Imagine I’m a member of the audience. Why should I watch this film?
Comfort is an excellent date movie. I want to take audiences on a nice little journey through Los Angeles at night, with two engaging characters. Hopefully, audiences will see a little bit of themselves in Cameron and Jasmine.
How did the story develop from idea to completed film?
There were many drafts of the script, at least over a dozen. The initial idea was sparked because I’m a bit of a night owl and I used to drive out to the San Gabriel Valley where many of the restaurants close late. I thought wouldn’t it be great to make a film about a chance encounter one night in Los Angeles. As the drafts evolved, I wanted to tell the story about how these two characters help each other, so not only do they go on a geographical journey but it’s also a journey of self-discovery.
Is this a personal or a universal story for you?
I would say it’s both, as there are many personal themes that I touch on in this film, some of which include my thoughts on relationships, the disconnect one often feels from his/her parents, but also universal ones like pursuing your dreams.
What type of feedback have you received so far?
Very positive. I’m particularly pleased with how it’s been playing with older audiences, some of who said they were moved to tears. I also was touched when I heard a father say to me that he had a similar conversation with his own daughter to the one portrayed in the film.
Has the feedback surprised or challenged your point of view?
I would say I’ve been pleasantly surprised that the film has been warmly received by a non-Asian audience. I always believed I was telling a universal story that anyone could relate to, but wasn’t sure that it could find an audience beyond Asian Americans.
What are you looking to achieve by having your film more visible on this platform?
On a social awareness level, I really hope that my film shows that Asian American actors can headline and carry a film. I recently read Shonda Rhimes’ “Year of Yes” and she has an excellent chapter in which she talks about the power of images. I think it’s important to see that Asian Americans are just like everyone else, we don’t have to be relegated to stereotypical roles of the tech guy, the hard-working student/nerd, ninja or martial artist. As an independent filmmaker, I also hope that I can reach as wide an audience as possible with the film.
Who do you need to come on board (producers, sales agents, buyers, distributors, film festival directors, journalists) to amplify this film’s message?
I would say all of the above! We definitely would love a larger on-line presence in terms of more reviews and comments either on our facebook (facebook.com/comfortfeature) or imdb listing. I would also add to that list a social media manager.

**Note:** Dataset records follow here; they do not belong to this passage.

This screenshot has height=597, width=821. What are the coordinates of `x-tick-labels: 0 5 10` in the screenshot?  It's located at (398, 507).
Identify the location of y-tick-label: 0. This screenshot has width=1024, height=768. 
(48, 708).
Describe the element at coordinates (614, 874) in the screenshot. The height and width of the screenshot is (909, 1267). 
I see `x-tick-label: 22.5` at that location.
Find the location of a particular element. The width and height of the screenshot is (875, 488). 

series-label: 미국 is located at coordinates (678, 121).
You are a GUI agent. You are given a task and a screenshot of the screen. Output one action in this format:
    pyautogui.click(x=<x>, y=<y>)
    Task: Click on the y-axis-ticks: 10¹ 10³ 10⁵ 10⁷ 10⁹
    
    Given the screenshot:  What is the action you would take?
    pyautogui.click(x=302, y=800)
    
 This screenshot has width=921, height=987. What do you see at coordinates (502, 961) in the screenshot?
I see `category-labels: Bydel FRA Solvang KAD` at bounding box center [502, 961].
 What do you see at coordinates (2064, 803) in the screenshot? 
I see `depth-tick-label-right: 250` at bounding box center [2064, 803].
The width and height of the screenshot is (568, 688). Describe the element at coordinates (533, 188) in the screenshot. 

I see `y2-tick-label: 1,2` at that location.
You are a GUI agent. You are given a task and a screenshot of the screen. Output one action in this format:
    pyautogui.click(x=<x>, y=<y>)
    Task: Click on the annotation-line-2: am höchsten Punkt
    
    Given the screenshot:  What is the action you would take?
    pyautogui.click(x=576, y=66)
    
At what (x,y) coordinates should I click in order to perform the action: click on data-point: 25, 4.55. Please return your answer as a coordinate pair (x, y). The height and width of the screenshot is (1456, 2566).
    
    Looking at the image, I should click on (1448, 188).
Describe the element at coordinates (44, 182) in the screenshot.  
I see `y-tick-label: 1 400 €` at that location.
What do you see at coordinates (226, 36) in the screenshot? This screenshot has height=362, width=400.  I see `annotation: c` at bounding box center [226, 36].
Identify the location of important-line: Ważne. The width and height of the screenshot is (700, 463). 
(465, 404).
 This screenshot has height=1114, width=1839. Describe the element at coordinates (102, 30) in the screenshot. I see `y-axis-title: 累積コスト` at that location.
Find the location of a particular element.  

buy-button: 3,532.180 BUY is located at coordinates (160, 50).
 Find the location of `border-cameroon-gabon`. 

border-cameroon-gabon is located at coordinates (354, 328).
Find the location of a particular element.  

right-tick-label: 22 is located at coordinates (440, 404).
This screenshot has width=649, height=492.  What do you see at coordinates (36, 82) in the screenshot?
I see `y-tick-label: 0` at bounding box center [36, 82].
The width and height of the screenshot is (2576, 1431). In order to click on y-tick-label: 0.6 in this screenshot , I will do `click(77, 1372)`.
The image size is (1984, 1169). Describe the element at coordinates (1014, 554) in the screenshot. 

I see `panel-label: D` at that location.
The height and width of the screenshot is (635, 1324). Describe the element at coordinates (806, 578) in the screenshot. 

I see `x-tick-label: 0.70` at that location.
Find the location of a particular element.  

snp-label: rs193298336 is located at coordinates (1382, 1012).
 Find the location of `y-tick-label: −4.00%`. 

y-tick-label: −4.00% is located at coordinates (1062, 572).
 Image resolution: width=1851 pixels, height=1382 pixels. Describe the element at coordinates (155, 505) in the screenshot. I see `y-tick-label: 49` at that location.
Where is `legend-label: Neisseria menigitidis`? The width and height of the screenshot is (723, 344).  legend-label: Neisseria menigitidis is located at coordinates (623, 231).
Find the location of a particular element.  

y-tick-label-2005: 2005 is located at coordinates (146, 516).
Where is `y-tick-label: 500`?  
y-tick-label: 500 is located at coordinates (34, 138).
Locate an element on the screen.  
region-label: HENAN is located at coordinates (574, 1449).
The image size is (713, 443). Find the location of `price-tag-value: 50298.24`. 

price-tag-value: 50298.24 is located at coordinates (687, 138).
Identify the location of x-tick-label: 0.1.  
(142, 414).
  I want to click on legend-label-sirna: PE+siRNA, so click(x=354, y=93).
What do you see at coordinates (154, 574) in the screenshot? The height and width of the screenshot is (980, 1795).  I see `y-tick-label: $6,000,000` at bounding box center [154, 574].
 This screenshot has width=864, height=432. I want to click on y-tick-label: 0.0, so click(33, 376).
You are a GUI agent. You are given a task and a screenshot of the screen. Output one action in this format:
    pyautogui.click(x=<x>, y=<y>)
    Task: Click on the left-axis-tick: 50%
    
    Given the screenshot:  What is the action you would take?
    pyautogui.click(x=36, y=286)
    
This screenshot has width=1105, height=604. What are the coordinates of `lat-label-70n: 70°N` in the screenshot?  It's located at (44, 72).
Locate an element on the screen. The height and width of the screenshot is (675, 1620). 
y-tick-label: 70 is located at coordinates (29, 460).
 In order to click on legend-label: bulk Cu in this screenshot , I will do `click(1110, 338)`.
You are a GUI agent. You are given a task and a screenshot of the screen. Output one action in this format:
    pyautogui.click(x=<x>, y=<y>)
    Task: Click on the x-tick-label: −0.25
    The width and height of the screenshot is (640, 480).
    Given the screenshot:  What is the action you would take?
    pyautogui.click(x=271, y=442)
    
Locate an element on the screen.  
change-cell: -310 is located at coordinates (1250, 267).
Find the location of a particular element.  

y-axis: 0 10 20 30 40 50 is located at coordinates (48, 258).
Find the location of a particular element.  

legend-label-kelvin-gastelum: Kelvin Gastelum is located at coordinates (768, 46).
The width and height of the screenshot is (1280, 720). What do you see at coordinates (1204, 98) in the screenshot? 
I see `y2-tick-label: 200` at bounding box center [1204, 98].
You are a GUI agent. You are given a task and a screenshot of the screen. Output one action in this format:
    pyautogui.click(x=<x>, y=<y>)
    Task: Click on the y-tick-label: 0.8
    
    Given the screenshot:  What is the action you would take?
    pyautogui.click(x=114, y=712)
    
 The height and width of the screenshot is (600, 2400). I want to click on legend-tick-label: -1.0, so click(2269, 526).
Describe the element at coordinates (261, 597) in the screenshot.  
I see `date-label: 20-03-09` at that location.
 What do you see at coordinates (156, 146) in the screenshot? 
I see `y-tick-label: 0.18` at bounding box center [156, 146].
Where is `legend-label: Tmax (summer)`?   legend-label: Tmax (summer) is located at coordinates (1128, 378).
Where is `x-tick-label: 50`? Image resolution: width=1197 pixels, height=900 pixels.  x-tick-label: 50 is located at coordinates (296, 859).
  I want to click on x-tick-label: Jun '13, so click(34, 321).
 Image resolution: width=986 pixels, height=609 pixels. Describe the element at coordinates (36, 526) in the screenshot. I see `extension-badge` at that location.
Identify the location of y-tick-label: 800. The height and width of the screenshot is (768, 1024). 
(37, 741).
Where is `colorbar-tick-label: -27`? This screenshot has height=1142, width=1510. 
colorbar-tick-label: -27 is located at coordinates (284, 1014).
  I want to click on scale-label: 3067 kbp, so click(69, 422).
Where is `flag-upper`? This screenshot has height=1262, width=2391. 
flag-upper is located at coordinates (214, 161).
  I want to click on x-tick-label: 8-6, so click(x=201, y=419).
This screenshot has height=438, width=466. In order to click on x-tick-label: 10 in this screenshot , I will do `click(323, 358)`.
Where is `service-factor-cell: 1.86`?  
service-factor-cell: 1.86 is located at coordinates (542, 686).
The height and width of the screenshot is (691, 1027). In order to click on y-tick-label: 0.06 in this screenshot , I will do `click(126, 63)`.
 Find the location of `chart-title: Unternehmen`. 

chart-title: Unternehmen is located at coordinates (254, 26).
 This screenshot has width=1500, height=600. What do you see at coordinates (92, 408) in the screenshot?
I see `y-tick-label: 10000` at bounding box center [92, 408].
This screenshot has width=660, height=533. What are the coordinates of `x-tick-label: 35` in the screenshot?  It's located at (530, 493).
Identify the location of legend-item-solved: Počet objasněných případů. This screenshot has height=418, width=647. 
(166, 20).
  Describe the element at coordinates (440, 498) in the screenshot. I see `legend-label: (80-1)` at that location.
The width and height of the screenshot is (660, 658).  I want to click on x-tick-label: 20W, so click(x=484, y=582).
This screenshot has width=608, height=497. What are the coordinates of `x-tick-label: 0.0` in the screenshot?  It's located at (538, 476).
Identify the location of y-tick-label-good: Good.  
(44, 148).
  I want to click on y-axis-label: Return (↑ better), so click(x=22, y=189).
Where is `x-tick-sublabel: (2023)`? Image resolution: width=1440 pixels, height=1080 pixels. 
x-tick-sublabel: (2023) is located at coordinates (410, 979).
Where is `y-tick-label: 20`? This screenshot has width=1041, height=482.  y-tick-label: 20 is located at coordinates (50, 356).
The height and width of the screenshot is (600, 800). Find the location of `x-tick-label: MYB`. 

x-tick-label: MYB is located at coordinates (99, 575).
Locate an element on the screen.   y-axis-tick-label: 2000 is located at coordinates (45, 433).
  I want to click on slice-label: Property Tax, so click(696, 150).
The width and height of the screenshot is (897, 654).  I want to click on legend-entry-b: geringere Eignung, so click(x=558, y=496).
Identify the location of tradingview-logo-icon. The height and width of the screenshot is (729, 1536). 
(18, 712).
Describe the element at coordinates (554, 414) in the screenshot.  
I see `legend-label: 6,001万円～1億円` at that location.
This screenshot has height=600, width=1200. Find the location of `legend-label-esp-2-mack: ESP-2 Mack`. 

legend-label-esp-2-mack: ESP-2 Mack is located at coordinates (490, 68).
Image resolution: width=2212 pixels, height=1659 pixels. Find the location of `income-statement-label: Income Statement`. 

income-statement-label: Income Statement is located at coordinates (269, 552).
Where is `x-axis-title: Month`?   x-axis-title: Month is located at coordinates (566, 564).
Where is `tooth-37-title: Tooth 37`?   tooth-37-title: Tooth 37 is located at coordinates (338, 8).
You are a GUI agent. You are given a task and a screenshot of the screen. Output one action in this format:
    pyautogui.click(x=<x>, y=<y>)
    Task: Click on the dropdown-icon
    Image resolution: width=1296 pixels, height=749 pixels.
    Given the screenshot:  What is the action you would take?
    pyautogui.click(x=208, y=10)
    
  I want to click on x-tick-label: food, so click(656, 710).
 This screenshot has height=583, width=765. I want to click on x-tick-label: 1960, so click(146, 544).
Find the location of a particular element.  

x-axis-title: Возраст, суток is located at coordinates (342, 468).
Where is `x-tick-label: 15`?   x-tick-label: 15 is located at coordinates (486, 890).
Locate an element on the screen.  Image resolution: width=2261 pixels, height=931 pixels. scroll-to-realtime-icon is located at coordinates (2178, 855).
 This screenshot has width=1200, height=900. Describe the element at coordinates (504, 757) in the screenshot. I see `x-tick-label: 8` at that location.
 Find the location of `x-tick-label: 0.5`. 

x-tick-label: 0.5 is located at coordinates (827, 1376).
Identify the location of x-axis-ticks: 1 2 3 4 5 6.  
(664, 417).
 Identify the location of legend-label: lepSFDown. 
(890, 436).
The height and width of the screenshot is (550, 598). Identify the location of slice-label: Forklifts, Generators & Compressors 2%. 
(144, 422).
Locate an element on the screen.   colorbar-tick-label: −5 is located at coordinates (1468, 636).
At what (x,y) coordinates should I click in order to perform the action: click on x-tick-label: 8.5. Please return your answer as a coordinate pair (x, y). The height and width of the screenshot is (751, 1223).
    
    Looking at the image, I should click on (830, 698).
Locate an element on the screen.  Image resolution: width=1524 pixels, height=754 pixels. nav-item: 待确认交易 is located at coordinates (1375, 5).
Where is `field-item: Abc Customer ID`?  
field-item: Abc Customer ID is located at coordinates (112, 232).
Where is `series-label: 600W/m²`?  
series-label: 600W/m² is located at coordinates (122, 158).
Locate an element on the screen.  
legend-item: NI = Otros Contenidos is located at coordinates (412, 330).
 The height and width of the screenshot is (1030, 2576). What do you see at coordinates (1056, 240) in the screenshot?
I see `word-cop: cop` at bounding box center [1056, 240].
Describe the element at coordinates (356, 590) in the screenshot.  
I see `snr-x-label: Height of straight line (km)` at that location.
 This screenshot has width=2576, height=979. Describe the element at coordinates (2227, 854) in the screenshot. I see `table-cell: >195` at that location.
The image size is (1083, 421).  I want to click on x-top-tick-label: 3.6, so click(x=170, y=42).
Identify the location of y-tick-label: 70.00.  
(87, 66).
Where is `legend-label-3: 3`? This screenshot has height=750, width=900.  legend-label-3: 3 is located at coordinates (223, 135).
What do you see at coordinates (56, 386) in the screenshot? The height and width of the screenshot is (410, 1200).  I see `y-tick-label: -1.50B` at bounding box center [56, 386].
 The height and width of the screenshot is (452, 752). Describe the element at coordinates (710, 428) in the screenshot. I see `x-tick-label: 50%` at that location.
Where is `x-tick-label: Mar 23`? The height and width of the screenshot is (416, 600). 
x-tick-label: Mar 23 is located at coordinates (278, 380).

What type of impact and reception would you like this film to have?
I would hope that people leave the movie theater feeling uplifted, with a smile on their face, and inspired.
What’s a key question that will help spark a debate or begin a conversation about this film?
Recently there was a comment that “there are no Asian American stars in Hollywood” do you agree and if so, why do you think that is?
What are you developing or directing now?
I’m continuing to brainstorm ideas for another feature. I have also written a book on all the lessons I learned (so far) in making my first feature film.